U.S. military leaders are staunchly opposed to President Obama's call for military action in Syria, and retired U.S. Army Lt. Col. Bob Maginnis is urging the brass to save American lives by being very vocal in letting Obama know where they stand and why.
Maginnis was a career military officer, advised the Army after his retirement and is also author of the new book, "Deadly Consequences: How Cowards Are Pushing Women Into Combat." He told WND officers with the highest command need to be more forceful in explaining their reservations to the president, even to the point of resignation.
"The idea that these men who understand war are not making quite a case, I hope behind the scenes (they are). Evidently, it's not to the point that they're willing to put their stars on the table," Maginnis said. "I think at some point, and I've talked with some of these types of folks and they are my peers, very few will ever see the utility of putting stars on the table, even if it means the loss of a lot of American lives."
Maginnis said history offers a tough lesson on this front. He noted that the service chiefs went to the White House in the lead-up to Vietnam and discouraged President Lyndon Johnson from doing what he ultimately did. Maginnis said several of those officers later regretted not putting their careers on the line in an effort to make their case more forcefully.
"That cost us 58,000 lives, and it kept us in war for over a decade," he said. "Now we're still in a war and have been for 11 years. Are we going to now extend that to a civil war which questionably doesn't have any national interests at stake just because we hate to see, and rightly so, people being murdered?

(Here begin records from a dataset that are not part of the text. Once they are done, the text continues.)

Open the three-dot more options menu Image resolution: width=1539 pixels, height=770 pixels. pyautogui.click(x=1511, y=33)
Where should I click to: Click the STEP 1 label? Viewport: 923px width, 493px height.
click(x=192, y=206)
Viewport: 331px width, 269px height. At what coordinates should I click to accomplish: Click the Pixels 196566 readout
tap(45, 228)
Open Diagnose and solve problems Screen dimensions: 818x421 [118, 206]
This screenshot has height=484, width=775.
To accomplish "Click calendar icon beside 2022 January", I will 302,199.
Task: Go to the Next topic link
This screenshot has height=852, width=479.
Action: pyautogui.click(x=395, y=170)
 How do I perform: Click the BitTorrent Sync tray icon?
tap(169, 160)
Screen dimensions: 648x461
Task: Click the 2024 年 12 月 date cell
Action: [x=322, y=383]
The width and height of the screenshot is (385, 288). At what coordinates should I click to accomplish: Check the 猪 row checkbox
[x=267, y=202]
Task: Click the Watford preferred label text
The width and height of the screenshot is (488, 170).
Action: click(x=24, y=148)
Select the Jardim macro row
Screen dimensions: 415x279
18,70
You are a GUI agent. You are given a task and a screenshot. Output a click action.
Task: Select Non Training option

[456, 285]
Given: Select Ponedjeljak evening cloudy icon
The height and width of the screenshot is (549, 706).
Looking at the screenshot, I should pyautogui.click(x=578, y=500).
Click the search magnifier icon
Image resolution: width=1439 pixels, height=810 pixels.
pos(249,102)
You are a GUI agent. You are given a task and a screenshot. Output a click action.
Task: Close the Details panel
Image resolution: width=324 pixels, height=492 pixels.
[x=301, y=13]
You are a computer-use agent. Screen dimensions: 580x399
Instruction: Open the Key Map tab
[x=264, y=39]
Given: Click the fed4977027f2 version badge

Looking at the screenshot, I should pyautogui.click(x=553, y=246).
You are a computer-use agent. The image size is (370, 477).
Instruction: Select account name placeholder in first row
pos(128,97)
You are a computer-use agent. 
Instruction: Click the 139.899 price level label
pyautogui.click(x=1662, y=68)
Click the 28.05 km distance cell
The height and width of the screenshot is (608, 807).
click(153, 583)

"Syria is not our fight," he said. "Syria is a Turkish fight, a Jordanian fight, a Saudi Arabian fight and others, but not ours."
Maginnis said the military's reticence could be seen in the testimony of Joint Chiefs of Staff Chairman Gen. Martin Dempsey this week on Capitol Hill, as he stated the military could carry out any orders from the president but made it clear there was little enthusiasm for the mission. In published statements, Dempsey has criticized Obama for saying a delay in the mission would make no difference. Dempsey also said the Syrian rebels weren't people he wanted to do business with.
According to Maginnis, the military is also severely strapped for cash, thanks to sequestration. He agrees with Dempsey that any U.S. action will likely mean a much bigger commitment than anyone is admitting right now.
"The idea that a pinprick is going to do anything other than irritate the monster called Assad is ludicrous. What we need to do if we're serious about this is go in there and destroy his military. Otherwise, let's not make the monster angry. The Syrians are not the Libyans, and the Syrians are not what we fought in the Balkans, and they aren't the Taliban. They're an organized, very capable, large military that, oh by the way, happens to have the Russians as their ally and the Iranians with all their proxy forces," Maginnis said.
As a result, Magginis asserts Obama can either wage an air campaign that accomplishes few objectives and will end up killing civilians because Assad is placing high-value targets among the people or be forced to put "boots on the ground" to achieve real results.
He believes the lack of support for this mission goes through all the ranks of the armed forces and could be a hindrance to U.S. performance if attacks are ordered.
"They'll vigorously execute whatever the mission is, whatever the plan is. That's our tradition, and we do obey the civilian leaders. But when you have civilian leaders that ignore sage advice, it becomes pretty evident. The morale will sink, and so the effectiveness of the force will be diminished to a certain degree," said Maginnis, who believes Congress is the last real hope of preventing this military action.
"Congress had better show some courage here and step up and say we're not going to be co-conspirators here in what is a badly planned operation that could lead us into another ground war in the Middle East and kill more Americans. And for what?"
As WND reported, U.S. Rep. Justin Amash, R-Mich., tweeted Wednesday, "I've been hearing a lot from members of our armed forces. The message I consistently hear: Please vote no on military action against Syria."
Meanwhile, U.S. men and women in the military are taking to Twitter and Facebook to anonymously demand that the Obama administration refrain from sending them to fight Syria.
Uniformed military members posted photos of themselves on Facebook with paper messages covering their faces, declaring:
- "I didn't join the Marine Corps to fight for al-Qaida in a Syrian civil war."
- "I didn't sign up to kill the poor for the rich. No war in Syria!"
- "Obama, I will not deploy to fight for your al-Qaida rebels in Syria. WAKE UP, PEOPLE!"
- "I didn't join the Navy to fight for al-Qaida in a Syrian civil war."
- "I will not fight for al-Qaida in Syria."